But ethical oversight did not always keep pace. Keyes’ novelFlowers for Algernon, 50 years old this year, highlights how often the need for oversight is ignored or flouted.
A case in point is a 1946–53 study conducted by Harvard University and the Massachusetts Institute of Technology, and sponsored in part by food conglomerate Quaker Oats. Dozens of boys with learning difficulties at the Walter E. Fernald State School in Waltham, Massachusetts, were fed cereals containing radioactive tracers to track how they absorbed iron and calcium. The boys were told only that they were joining a science club, and consent forms sent to their parents made no mention of radiation exposure. A US Department of Energy committee concluded in 1994 that it was “extremely unlikely” that the boys had been harmed by the radiation, but the disregard for their human rights is breathtaking. Other experiments, including some sanctioned by the US government, were much more egregious. Hundreds of African-American men involved in the Tuskegee Syphilis Study in Alabama from 1932 to 1972 were never told that they had the disease; nor were they treated, despite the availability of penicillin from the 1940s.

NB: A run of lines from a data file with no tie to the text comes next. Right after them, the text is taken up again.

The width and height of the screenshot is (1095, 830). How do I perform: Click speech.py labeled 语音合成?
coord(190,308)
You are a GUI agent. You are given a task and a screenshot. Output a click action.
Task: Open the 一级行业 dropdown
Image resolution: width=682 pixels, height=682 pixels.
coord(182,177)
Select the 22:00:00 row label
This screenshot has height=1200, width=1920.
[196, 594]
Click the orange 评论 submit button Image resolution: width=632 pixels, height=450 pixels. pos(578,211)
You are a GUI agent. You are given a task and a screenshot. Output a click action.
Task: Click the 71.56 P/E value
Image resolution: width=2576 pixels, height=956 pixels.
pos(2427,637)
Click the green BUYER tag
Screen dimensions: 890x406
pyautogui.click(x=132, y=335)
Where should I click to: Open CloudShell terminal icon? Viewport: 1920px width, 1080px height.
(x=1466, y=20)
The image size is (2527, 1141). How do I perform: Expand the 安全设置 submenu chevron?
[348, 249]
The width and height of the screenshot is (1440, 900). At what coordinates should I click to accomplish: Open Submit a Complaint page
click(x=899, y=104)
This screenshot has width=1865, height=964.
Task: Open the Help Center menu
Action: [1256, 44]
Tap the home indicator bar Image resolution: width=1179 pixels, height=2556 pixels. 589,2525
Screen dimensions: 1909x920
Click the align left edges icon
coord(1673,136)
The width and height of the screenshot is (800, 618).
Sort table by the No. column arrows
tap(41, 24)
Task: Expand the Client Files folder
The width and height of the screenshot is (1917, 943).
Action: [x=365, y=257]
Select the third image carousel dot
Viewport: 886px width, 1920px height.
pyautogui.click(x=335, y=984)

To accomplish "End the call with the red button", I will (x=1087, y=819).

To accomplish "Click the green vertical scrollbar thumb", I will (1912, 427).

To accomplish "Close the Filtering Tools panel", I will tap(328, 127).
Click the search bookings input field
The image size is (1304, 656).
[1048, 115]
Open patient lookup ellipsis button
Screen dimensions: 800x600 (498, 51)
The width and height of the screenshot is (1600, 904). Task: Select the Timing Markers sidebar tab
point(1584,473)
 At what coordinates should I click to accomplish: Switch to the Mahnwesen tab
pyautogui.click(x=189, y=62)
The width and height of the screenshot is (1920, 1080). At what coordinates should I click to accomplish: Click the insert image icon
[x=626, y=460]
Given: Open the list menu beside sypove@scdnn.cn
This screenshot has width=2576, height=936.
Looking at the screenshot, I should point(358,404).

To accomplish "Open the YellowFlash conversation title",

The Tuskegee ‘experiment’ would never happen today, but the Massachusetts study’s more subtle transgressions — in failing to fully regard the participants as ends in themselves, rather than a means to achieve the researchers’ ends — remain relevant. It is this suppression of feeling for people and laboratory animals in the pursuit of scientific knowledge that Keyes captures in Flowers for Algernon.